* TEXT SEGMENT
Use Direct Reader Mode with SparklyR

You need to add the location of your data tables in the example below.

In your session, open the workbench and add the following code.
#Run this once
#install.packages(“sparklyr")

library(sparklyr)

config <- spark_config()

config$spark.security.credentials.hiveserver2.enabled="false"
config$spark.datasource.hive.warehouse.read.via.llap="false"
config$spark.sql.hive.hwc.execution.mode="spark"
#config$spark.datasource.hive.warehouse.read.jdbc.mode="spark"

# Required setting for HWC-direct reader - the hiveacid sqlextension does the automatic
# switch between reading through HWC (for managed tables) or spark-native (for external)
# depending on table type.
config$spark.sql.extensions="com.qubole.spark.hiveacid.HiveAcidAutoConvertExtension"
config$spark.kryo.registrator="com.qubole.spark.hiveacid.util.HiveAcidKyroRegistrator"

# Pick the correct jar location by using Terminal Access 
# to file the exact file path/name of the hwc jar under /usr/lib/hive_warehouse_connector
config$sparklyr.jars.default <- "/opt/spark/optional-lib/hive-warehouse-connector-assembly.jar"

# File system read access - this s3a patha is available from the environment Cloud Storage.
# To read from this location go to Environment->Manage Access->IdBroker Mappings
#     ensure that the user (or group) has been assigned an AWS IAM role that can 
#.     read this location.

* TASKS
**a)** Repeat the rows below verbatim, from the row with "Given: Open settings gear for Completed" up to and including the row with "Click the Recognition".
**b)** Carry on the guide to Direct Reader Mode with SparklyR from the point where it stops.

* Rows from a dataset
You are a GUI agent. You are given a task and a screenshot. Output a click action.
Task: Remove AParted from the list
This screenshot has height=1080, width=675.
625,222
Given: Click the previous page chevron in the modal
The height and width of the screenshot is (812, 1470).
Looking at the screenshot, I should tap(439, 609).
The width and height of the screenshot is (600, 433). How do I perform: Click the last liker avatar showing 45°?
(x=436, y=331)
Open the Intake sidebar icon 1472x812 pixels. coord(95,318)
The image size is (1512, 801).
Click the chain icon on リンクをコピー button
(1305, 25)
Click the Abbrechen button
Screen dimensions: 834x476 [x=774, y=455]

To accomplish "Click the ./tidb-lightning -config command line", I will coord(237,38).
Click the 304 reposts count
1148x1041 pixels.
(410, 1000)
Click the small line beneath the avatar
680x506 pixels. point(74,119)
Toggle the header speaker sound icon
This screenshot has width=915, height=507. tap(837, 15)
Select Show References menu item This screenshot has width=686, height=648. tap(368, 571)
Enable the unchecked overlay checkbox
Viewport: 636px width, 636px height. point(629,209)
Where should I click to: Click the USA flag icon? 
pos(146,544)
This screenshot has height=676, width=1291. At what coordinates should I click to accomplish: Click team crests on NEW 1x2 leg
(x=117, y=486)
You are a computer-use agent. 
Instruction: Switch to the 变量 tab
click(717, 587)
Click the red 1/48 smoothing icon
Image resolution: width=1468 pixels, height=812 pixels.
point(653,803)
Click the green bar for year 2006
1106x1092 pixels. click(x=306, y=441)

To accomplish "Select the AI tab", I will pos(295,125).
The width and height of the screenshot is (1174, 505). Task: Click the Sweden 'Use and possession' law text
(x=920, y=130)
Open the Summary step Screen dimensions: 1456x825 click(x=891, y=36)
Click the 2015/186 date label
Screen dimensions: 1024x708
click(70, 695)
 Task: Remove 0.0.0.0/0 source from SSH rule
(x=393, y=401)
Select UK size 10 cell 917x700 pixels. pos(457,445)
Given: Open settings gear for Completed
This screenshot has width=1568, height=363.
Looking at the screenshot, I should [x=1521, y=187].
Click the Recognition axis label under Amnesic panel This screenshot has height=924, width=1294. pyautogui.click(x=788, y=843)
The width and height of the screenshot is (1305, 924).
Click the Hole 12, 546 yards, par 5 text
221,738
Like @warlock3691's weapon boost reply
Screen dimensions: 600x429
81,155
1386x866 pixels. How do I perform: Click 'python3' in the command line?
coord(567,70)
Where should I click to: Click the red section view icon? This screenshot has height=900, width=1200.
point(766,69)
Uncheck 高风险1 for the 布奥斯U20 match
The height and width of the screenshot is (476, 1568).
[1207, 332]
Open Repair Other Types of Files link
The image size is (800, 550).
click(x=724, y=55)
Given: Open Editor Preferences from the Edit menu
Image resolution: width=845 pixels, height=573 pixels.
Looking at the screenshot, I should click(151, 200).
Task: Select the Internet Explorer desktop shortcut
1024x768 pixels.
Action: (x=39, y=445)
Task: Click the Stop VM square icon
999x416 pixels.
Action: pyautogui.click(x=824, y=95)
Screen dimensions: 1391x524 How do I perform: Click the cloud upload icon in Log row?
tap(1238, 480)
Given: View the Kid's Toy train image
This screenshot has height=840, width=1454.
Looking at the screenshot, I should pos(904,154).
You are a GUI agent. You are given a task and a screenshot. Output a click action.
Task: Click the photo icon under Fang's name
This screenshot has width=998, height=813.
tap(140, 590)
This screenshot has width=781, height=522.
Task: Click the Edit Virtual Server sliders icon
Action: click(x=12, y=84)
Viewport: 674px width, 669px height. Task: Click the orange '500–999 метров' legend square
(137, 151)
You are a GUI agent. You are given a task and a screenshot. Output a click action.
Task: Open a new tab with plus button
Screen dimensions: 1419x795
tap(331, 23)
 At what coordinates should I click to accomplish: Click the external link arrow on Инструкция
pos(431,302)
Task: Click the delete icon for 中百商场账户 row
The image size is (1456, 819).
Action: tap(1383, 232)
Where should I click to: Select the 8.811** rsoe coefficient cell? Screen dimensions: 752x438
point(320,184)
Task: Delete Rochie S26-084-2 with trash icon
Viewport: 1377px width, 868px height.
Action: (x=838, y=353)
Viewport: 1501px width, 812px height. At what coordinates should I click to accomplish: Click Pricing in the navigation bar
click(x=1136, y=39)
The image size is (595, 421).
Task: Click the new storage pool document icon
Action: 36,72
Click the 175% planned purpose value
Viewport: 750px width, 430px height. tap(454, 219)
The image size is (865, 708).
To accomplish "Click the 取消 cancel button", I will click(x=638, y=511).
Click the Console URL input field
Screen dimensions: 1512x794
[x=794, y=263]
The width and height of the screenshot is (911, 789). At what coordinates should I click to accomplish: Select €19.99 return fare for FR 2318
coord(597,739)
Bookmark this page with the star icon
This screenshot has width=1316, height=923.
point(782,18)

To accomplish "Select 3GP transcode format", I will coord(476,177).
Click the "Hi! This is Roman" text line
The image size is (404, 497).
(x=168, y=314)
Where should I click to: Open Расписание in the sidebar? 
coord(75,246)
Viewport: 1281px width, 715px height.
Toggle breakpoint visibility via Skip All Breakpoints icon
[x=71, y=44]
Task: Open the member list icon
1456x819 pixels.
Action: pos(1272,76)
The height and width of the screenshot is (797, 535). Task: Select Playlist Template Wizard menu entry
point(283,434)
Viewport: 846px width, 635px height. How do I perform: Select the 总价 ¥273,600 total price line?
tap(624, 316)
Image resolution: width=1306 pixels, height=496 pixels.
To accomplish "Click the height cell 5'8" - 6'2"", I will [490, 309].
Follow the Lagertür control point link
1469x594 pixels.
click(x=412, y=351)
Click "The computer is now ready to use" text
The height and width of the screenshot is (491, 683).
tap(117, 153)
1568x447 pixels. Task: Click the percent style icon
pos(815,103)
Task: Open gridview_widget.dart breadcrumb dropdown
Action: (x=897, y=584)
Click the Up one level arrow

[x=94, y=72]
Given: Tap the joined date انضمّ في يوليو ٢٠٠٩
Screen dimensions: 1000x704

* RESULTS FOR EACH TASK
**a)**
Given: Open settings gear for Completed
This screenshot has width=1568, height=363.
Looking at the screenshot, I should [x=1521, y=187].
Click the Recognition axis label under Amnesic panel This screenshot has height=924, width=1294. pyautogui.click(x=788, y=843)

**b)**
# For Fine Grained Access Control (Raz) enabled environments, go to Ranger to ensure
# that the user (or group) has access through an appropriate s3 or adls policy
#config$spark.yarn.access.hadoopFileSystems="s3a://demo-aws-2/"
config$spark.yarn.access.hadoopFileSystems="s3a://demo-aws-2/datalake/warehouse/tablespace/managed/hive"


sc <- spark_connect(config = config)

intDf1 <- sparklyr::spark_read_table(sc, 'foo')
sparklyr::sdf_collect(intDf1)

intDf1 <- sparklyr::spark_read_table(sc, 'foo_ext')
sparklyr::sdf_collect(intDf1)

spark_disconnect(sc)


# Optional configuration - only needed if the table is in a private Data Catalog of CDW
#config$spark.sql.hive.hiveserver2.jdbc.url="jdbc:hive2://hs2-aws-2-hive-viz.env-j2ln9x.dw.ylcu-atmi.cloudera.site/default;transportMode=http;httpPath=cliservice;ssl=true;retries=3;user=priyankp;password=!Password1"

#ss <- spark_session(sc)
#hive <- invoke_static(sc,"com.hortonworks.hwc.HiveWarehouseSession","session",ss)%>%invoke("build")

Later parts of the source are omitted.